Clustering with HDBSCAN#
Last but not least, we cluster with the HDBSCAN algorithm.
clusterer = hdbscan.HDBSCAN(min_cluster_size=100, allow_single_cluster=True)
Notice here we fit the embedded data that we got back from UMAP.
clusterer.fit(embedding)
We plot using the “labels” to color the data points. The labels are the integer class representing the cluster that each data point has been assigned to.

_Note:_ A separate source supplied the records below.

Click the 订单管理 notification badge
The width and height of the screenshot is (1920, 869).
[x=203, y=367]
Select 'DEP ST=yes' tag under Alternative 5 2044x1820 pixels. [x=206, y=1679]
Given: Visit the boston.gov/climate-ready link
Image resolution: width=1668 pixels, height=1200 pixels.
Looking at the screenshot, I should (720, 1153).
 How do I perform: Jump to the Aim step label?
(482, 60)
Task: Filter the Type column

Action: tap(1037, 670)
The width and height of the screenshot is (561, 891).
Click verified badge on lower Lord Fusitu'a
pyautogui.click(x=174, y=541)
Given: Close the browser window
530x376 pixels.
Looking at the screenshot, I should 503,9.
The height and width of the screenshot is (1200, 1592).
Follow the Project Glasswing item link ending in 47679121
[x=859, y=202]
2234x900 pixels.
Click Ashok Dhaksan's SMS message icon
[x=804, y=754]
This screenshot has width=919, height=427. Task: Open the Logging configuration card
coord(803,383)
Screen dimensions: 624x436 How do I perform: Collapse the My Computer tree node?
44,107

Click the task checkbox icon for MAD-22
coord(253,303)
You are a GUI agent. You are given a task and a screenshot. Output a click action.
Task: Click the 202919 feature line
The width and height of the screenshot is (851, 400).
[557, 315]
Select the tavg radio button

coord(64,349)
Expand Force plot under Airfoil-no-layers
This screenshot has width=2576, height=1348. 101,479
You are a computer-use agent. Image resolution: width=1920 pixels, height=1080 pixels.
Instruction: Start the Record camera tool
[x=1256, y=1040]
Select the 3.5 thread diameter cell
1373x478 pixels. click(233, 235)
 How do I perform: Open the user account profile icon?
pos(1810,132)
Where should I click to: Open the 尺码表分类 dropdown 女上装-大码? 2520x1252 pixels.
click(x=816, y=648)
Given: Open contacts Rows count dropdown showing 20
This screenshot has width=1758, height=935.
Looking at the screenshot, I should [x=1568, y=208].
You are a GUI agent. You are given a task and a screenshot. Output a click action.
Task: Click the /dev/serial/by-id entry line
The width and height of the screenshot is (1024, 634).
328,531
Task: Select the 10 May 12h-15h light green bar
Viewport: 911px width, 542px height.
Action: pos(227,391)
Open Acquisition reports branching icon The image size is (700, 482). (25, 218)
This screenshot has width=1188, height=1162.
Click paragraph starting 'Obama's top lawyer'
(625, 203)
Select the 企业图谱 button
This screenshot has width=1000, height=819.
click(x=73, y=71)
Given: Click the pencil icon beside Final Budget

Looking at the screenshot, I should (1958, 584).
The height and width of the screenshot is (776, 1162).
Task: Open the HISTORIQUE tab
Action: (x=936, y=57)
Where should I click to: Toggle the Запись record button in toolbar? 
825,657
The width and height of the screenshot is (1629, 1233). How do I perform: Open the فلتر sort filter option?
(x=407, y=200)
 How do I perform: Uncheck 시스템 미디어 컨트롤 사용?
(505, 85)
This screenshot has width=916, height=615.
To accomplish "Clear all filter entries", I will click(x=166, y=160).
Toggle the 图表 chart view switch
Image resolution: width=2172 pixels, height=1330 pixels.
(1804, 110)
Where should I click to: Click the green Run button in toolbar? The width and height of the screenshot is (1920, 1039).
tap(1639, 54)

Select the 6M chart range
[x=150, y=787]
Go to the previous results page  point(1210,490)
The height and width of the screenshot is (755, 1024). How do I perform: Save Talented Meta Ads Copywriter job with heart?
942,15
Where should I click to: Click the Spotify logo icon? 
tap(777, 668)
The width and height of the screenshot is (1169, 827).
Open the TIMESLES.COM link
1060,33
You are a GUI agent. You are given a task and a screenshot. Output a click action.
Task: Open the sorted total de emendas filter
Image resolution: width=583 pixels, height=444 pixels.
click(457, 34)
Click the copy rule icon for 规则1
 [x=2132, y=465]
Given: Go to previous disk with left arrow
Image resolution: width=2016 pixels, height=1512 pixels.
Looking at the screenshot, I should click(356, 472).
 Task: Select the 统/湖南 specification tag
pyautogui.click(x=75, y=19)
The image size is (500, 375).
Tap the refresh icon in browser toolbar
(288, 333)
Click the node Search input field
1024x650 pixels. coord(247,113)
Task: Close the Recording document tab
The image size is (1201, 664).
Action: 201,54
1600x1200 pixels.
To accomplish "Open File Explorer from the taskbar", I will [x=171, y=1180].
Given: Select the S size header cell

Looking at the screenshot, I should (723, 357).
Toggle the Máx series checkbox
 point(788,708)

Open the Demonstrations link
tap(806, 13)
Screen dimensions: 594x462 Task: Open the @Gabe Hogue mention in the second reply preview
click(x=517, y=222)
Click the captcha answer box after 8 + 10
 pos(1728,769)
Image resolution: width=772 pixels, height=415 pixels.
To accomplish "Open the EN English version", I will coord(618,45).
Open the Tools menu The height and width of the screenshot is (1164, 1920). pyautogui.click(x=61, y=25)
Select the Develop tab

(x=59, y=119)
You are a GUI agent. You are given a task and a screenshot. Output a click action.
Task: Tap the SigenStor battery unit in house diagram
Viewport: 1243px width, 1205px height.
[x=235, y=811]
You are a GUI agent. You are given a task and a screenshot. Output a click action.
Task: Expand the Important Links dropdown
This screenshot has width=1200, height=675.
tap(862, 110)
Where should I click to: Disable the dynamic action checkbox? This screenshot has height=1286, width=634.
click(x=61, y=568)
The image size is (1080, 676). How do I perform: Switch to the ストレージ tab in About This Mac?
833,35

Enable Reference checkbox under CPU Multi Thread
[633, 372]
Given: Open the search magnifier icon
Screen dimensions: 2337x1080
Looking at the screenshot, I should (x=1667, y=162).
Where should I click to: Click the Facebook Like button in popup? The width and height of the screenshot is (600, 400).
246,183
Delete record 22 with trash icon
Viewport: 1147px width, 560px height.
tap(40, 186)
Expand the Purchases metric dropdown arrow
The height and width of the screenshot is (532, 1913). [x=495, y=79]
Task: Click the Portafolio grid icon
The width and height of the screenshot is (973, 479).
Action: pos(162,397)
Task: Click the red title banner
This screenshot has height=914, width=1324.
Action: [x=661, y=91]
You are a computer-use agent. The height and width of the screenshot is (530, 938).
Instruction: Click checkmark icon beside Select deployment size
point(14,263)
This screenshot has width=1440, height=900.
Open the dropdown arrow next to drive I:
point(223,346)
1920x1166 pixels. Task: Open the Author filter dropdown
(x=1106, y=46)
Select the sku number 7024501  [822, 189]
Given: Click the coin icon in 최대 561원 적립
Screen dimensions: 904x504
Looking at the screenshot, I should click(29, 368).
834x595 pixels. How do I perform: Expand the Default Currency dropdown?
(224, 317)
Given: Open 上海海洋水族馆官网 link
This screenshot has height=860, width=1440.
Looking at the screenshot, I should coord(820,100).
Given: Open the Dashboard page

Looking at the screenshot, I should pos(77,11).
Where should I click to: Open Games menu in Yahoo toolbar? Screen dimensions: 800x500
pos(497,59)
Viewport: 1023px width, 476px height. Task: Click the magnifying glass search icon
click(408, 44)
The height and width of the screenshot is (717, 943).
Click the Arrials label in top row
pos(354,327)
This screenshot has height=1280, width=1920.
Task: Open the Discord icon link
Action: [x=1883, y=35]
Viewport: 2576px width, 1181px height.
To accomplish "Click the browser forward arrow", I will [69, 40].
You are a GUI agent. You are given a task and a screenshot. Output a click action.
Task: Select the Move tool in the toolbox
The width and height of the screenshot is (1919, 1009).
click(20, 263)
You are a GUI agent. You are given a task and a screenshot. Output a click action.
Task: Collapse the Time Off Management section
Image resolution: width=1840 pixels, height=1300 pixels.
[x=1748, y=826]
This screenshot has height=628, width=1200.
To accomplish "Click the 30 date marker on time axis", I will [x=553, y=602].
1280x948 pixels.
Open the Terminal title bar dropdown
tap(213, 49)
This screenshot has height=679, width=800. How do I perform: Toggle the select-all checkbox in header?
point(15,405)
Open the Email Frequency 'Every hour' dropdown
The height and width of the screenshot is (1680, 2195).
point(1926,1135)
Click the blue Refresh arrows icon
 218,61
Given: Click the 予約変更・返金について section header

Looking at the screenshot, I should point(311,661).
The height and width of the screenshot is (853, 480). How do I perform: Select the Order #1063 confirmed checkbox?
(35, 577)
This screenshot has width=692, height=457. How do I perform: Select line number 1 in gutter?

The clusterer tracks these as a labels_ attribute for the data we fit it to.
y = clusterer.labels_
import matplotlib as mpl
cmap = mpl.colormaps['tab20'].resampled(np.unique(y).shape[0])
c = cmap.colors[y]
We visualize the data points colored by label, to see how well they segregate into distinct clusters.
plt.scatter(embedding[:, 0], embedding[:, 1], c=c);
By eye, it looks like they cluster quite well!
Of course, typically the quality of clustering is quantified with metrics such as the Silhoutte score.
Now you have seen the basic steps to using VocalPy to prepare your data for use with UMAP and HDBSCAN.
For more detail, we again encourage you to read the Thomas et al. paper referenced above and Sainburg et al. 2020’s work applying UMAP to a wide variety of animal vocalizations, as well as Sainburg McInnes and Gentner’s 2021 paper on parametric UMAP, and more recent work such as that described in this commentary from Kate Snyder and Nicole Creanza.